======== RECORD EXCERPTS ========
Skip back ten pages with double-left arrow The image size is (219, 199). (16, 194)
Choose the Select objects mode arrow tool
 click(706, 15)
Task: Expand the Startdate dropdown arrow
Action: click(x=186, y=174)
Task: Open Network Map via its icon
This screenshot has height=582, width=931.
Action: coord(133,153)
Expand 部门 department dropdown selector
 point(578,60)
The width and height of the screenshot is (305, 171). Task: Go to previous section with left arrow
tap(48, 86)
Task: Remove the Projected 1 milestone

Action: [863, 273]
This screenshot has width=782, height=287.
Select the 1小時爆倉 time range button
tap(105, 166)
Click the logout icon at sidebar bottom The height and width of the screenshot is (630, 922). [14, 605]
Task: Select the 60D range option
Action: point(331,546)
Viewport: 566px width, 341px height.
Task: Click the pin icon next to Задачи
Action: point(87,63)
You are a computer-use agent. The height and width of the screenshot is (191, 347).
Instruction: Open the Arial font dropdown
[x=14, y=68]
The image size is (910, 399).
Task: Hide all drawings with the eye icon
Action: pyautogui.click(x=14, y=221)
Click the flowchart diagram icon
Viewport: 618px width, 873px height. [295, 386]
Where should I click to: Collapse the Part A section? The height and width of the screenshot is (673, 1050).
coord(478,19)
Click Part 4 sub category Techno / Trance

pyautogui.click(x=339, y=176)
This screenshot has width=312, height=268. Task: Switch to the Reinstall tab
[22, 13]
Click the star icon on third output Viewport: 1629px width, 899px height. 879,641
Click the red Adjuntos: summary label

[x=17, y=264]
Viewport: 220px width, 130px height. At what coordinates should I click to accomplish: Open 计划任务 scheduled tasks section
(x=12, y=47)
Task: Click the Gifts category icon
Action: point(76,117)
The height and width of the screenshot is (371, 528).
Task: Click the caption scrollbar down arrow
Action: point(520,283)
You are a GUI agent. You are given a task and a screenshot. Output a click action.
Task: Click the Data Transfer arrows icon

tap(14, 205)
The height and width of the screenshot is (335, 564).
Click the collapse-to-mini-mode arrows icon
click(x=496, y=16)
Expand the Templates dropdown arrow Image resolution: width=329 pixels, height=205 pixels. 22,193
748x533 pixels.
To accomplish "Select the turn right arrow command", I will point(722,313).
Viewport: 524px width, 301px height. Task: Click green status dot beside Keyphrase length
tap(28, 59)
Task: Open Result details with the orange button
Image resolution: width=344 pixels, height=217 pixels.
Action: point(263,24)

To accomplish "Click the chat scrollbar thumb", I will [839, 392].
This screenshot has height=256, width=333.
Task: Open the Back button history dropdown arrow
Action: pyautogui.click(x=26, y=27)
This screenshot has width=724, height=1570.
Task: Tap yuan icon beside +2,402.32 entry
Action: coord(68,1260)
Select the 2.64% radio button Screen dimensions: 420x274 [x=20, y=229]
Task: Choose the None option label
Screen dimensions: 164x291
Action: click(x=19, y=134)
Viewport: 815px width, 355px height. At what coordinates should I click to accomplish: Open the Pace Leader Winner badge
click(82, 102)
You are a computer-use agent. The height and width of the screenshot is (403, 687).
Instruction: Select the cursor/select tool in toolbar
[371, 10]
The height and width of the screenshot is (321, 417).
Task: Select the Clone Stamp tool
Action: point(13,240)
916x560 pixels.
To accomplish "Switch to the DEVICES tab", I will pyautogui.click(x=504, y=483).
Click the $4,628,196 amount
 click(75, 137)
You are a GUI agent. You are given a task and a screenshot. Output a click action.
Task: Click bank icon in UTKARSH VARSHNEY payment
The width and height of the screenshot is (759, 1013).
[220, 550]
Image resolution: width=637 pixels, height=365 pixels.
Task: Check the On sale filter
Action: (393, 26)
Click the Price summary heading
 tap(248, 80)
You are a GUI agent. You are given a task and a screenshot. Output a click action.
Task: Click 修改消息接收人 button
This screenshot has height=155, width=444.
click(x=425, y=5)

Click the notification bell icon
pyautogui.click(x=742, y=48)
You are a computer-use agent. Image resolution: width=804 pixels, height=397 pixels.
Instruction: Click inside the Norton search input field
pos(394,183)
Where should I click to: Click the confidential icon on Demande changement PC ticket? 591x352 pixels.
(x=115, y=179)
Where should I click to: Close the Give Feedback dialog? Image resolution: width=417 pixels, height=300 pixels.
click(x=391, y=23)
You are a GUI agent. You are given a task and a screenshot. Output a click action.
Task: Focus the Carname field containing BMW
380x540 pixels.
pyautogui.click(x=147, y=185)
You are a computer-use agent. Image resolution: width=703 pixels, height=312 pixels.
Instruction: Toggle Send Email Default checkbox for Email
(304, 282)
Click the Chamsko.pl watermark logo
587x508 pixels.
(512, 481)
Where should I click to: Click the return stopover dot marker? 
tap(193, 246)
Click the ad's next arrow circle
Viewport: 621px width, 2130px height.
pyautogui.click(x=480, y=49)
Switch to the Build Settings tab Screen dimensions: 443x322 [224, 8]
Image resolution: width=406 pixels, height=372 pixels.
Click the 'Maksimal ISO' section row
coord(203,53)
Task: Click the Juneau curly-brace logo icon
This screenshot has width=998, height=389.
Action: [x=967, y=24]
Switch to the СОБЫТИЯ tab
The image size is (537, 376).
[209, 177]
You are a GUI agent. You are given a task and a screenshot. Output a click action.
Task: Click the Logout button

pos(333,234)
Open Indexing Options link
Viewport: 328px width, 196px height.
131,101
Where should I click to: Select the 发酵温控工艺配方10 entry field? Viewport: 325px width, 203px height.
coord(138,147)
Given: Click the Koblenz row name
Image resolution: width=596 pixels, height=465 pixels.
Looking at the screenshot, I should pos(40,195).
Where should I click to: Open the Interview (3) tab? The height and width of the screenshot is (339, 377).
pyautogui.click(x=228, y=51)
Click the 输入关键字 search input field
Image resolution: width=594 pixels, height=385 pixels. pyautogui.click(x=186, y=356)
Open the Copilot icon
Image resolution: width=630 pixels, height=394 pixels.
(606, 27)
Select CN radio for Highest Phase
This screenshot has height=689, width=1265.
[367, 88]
========
# DIRECTIONS FOR THIS TASK
Answer with a number alone: how many lines of the listing above include the string "computer"?

# OUTPUT BELOW
4